*Your instructions*: Please return the lines of the data that contain "Toggle".

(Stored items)

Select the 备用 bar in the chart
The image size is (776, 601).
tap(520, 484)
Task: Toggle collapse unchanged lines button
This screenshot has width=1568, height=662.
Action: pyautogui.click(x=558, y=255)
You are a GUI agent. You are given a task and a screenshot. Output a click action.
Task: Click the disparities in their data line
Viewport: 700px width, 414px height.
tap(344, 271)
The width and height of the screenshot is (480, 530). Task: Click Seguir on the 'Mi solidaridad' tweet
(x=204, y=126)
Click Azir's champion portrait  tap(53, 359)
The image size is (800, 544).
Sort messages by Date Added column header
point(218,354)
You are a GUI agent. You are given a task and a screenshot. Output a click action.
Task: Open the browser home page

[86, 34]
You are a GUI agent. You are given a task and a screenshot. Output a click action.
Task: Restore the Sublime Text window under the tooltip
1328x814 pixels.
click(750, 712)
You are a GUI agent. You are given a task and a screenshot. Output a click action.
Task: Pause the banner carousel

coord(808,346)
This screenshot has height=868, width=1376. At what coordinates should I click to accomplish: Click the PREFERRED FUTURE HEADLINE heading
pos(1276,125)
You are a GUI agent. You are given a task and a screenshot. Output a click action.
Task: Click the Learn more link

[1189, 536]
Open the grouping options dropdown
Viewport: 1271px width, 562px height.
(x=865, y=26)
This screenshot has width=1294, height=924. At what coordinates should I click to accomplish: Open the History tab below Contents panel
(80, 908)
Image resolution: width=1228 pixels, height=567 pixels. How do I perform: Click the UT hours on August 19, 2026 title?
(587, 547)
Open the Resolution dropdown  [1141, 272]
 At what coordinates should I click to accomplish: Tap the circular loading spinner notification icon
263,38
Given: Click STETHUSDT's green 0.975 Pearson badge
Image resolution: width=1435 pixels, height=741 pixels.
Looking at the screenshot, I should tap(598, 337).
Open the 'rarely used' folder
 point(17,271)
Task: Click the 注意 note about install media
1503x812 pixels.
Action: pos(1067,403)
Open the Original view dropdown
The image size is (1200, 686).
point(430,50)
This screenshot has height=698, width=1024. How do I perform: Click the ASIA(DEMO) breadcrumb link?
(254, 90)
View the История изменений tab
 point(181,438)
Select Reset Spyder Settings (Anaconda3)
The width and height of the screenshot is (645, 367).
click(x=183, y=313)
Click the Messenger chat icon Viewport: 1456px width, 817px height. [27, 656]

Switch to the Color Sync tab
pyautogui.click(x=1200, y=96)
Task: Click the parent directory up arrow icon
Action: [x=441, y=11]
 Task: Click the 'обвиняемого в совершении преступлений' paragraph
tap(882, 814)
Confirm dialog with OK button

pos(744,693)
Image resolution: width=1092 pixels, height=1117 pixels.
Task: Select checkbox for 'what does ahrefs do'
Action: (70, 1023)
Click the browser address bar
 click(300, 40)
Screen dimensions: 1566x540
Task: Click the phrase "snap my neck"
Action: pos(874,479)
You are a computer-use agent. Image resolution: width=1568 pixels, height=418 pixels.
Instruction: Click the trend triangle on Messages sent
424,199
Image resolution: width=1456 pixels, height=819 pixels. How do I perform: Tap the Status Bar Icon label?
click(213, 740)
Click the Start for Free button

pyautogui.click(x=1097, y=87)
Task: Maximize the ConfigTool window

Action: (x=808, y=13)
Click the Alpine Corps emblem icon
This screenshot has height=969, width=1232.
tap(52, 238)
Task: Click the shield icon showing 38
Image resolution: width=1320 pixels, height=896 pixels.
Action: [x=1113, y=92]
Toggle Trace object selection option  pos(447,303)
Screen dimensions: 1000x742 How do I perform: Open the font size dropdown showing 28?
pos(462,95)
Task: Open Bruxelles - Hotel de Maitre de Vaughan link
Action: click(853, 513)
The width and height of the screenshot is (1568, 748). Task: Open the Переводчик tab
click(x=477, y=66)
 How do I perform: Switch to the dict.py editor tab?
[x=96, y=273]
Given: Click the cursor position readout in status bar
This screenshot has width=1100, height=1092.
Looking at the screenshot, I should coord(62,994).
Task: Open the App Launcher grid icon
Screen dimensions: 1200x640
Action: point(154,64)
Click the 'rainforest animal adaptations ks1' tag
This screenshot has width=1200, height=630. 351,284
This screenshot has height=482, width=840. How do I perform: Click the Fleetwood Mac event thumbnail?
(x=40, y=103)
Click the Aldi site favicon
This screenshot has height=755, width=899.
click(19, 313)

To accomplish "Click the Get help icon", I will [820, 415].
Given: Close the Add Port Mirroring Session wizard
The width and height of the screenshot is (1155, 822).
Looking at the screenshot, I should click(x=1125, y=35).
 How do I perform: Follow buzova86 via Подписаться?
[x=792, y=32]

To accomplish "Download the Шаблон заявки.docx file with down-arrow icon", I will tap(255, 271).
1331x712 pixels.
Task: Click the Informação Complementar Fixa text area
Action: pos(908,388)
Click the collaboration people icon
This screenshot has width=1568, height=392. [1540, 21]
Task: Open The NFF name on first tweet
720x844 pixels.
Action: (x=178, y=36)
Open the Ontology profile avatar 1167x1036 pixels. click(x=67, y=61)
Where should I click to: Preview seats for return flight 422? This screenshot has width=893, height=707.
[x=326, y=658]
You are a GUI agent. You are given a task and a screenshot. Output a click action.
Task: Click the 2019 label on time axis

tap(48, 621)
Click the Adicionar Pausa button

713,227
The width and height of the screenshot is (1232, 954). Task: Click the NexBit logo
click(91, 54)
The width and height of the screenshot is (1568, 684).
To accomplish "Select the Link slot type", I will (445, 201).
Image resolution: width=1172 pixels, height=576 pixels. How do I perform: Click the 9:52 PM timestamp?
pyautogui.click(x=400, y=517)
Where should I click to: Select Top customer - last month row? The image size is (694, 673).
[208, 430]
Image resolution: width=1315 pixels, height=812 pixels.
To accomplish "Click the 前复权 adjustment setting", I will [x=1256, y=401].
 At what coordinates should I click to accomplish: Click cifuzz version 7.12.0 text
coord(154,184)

*Problem solution*:
Task: Toggle collapse unchanged lines button
Toggle Trace object selection option  pos(447,303)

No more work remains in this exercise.